ORIGINAL POST, APRIL 8, 6:37 A.M.: A website, Facebook page and online petitions aim to remove from the bench an Orange County Superior Court judge who deviated from a mandated 25-year-to-life sentence for a man who sexually assaulted a 3-year-old girl, imposing a 10 year prison term instead.

“Superior Court Judge M. Marc Kelly reduced the MANDATORY sentence from 25 to 10 yrs for a man convicted of sodomizing a toddler. Remove him from the bench!” reads Facebook/Remove Judge M. Marc Kelley from the Bench, which also links to removejudgekelly.com.

Meanwhile, petitions calling for Kelly's removal are being spread by KFI's John and Ken and a Chicago resident via Change.org.

Kelly has previously been picked up by the Weekly radar for refusing to send a man to prison for trying to molest a little girl during a Laguna Beach police sting, explaining the defendant's status as a California Highway Patrol lieutenant “ought to count for something.”

But the judge also sent a Huntington Beach man to prison for 55 years for sexually assaulting a 4-year-old female relative he was babysitting. So hizzoner knows how to impose tough sentences.

In the latest case, 20-year-old Kevin Jonas Rojano was playing video games in the garage of his Santa Ana home on June 4 of last year when a 3-year-old girl who he is related to wandered in, he became sexually aroused and pulled her pants down and then assaulted her, according to Deputy District Attorney Whitney Bokosky.

The girl's mother tried to get into the garage as she looked for the child, whose mouth was being covered by Rojano, said Bokosky, who added in City News Service's coverage that when the mom realized the garage door was locked, she went to look for her daughter at a neighbor's home.

Realizing the mother had left, Rojano had the child masturbate him, Bokosky said.

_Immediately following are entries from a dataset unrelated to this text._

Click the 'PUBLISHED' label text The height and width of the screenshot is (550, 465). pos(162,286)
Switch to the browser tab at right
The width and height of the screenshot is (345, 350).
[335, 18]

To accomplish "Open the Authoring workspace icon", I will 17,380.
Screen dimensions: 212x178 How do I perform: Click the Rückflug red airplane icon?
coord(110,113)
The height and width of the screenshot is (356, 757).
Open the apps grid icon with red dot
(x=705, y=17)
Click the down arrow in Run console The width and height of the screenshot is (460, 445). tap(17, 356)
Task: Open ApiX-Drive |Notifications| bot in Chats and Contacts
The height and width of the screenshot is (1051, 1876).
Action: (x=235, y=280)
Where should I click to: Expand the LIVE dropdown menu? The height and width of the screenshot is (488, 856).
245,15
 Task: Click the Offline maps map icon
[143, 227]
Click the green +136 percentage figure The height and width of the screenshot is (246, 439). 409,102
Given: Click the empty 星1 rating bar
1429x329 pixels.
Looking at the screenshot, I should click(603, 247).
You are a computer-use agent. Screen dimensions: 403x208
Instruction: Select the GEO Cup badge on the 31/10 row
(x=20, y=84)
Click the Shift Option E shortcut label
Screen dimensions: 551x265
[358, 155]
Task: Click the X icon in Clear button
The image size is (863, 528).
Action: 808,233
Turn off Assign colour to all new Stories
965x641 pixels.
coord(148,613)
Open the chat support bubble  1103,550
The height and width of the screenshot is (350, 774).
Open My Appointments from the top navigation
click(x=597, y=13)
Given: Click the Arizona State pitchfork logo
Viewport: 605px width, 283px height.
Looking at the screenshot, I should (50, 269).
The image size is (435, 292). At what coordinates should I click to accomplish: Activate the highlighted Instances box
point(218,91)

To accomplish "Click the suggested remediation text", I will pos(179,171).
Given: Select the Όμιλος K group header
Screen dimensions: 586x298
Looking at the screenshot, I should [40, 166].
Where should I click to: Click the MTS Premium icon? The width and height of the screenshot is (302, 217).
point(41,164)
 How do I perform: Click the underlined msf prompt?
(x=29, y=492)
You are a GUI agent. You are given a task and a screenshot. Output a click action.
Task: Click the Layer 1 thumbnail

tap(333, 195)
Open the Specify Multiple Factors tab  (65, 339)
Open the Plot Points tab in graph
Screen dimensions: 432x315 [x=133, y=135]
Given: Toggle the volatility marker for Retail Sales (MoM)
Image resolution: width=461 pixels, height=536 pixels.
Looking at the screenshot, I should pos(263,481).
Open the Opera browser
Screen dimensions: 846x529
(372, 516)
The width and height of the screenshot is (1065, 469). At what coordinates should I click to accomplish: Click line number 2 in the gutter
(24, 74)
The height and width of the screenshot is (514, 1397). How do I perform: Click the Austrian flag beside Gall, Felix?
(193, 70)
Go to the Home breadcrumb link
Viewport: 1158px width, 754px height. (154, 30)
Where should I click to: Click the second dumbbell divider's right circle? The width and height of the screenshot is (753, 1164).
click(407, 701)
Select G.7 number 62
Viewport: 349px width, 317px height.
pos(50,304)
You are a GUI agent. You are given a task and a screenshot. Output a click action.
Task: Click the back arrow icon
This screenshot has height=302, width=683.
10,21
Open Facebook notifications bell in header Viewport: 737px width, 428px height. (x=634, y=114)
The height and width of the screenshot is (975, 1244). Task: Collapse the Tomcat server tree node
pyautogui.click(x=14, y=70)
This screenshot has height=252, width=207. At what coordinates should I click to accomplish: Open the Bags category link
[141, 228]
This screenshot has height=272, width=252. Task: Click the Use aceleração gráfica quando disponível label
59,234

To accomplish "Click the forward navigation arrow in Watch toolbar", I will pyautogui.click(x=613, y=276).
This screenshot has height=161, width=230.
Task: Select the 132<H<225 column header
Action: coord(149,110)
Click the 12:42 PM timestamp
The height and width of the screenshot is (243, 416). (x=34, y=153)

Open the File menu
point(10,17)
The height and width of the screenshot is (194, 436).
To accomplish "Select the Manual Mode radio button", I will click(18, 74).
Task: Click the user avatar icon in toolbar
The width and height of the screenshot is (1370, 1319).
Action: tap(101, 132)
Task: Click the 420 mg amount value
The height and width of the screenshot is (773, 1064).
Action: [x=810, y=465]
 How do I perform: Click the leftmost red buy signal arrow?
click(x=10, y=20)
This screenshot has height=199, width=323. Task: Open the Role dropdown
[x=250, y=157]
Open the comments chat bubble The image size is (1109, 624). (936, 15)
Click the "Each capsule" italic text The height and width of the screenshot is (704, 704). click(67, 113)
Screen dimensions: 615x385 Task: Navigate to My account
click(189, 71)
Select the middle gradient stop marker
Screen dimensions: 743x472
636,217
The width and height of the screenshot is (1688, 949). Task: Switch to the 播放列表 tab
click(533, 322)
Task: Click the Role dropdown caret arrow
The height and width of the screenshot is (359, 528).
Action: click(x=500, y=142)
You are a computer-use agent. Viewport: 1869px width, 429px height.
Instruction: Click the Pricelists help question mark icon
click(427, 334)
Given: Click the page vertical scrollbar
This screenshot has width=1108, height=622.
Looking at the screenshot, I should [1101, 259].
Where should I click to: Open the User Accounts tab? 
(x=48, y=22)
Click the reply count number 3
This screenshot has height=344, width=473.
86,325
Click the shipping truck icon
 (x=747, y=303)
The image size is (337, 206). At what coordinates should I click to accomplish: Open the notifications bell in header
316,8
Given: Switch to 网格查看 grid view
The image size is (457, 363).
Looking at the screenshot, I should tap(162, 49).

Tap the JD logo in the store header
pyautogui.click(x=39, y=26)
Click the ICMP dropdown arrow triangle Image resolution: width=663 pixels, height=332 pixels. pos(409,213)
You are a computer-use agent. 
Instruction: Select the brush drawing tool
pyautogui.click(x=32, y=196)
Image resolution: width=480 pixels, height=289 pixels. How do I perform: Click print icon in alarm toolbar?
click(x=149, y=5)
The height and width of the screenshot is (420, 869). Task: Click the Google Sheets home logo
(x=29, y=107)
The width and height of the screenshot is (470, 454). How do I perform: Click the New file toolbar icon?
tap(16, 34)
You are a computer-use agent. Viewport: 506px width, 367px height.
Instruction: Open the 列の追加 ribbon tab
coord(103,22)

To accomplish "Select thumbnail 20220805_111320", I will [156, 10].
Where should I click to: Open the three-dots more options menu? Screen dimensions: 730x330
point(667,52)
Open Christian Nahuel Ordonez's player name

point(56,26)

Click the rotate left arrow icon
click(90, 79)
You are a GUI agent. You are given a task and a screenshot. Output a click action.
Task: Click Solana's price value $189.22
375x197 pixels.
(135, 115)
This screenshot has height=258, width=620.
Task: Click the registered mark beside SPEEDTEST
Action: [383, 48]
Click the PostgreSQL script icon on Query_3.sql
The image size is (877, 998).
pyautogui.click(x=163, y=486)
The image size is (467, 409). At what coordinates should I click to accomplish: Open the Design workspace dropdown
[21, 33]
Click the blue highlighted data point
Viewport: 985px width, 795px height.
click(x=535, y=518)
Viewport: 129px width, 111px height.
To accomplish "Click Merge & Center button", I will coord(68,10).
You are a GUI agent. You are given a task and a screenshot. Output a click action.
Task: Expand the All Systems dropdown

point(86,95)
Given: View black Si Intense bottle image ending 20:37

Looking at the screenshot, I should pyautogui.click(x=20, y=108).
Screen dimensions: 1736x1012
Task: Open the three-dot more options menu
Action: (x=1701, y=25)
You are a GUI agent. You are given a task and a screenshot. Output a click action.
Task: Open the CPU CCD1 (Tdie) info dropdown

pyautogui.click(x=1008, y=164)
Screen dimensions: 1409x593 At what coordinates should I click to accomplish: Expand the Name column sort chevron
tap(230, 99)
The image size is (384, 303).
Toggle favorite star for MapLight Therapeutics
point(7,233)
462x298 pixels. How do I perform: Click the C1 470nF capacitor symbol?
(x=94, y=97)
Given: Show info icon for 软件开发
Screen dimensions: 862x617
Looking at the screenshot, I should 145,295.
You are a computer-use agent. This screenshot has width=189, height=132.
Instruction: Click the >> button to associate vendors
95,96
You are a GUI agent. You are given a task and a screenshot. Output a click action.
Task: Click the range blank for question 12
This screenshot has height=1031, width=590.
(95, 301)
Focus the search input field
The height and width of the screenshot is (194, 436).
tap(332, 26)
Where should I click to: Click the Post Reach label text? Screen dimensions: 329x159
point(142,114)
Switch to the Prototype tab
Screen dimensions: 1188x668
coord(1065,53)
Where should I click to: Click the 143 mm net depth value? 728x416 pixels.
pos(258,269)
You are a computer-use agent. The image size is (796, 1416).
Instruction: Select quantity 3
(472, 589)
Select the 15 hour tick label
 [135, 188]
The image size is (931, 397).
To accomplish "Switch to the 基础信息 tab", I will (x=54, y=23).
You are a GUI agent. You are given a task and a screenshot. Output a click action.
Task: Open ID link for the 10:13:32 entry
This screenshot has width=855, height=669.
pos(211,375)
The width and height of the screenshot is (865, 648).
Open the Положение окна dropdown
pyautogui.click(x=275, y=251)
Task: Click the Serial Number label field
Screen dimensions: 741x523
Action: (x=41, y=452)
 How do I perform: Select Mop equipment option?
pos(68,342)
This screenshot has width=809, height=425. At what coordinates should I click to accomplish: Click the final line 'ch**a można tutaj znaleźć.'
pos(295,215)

The mother eventually returned to an unlocked garage where her daughter appeared unharmed, but moments later in the kitchen the girl complained of pain in her anus and the mother noticed it was torn, Bokosky said.

Rojano was convicted Dec. 3 of sodomizing a child younger than 10 and lewd or lascivious acts with a minor, which would normally mandate a term of 25 years to life in prison, but in a rare legal move Kelly found that in this case that punishment would be unconstitutional.

“[I]n looking at the facts of Mr. Rojano's case, the manner in which this offense was committed is not typical of a predatory, violent brutal sodomy of a child case,'' Kelly reasoned in his ruling. “Mr. Roiano did not seek out or stalk (the victim). He was playing video games and she wandered into the garage. He inexplicably became sexually aroused but did not appear to consciously intend to harm (the victim) when he sexually assaulted her.”

Rojano “almost immediately” stopped and “realized the wrongfulness of his act,” added Kelly, who found that “serious and despicable” but not comparable to “a situation
where a pedophilic child predator preys on an innocent child. There was no violence or callous disregard for (the victim's) well-being.”

The judge also said the defendant “has shown extreme remorse for his actions and has been willing to accept the consequences,” and “was born into and raised in a dysfunctional familiar environment,” and had suffered “a great deal of family disruption and abuse, making him an insecure, socially withdrawn, timid, and extremely immature young man with limited self-esteem.”

But Bokosky, who is contemplating an appeal of the sentence, says Kelly should have taken into account Rojano trying to quiet the girl during the attack and that he resuming it when the mother walked away.

“Mandatory minimum sentences are created for crimes deemed so heinous that any sentence less than the mandatory would be unjust,” reacts Sara Flores, the Change.org petitioner. “Judge Kelly has taken it upon himself to impose a sentence that is just that: unjust.”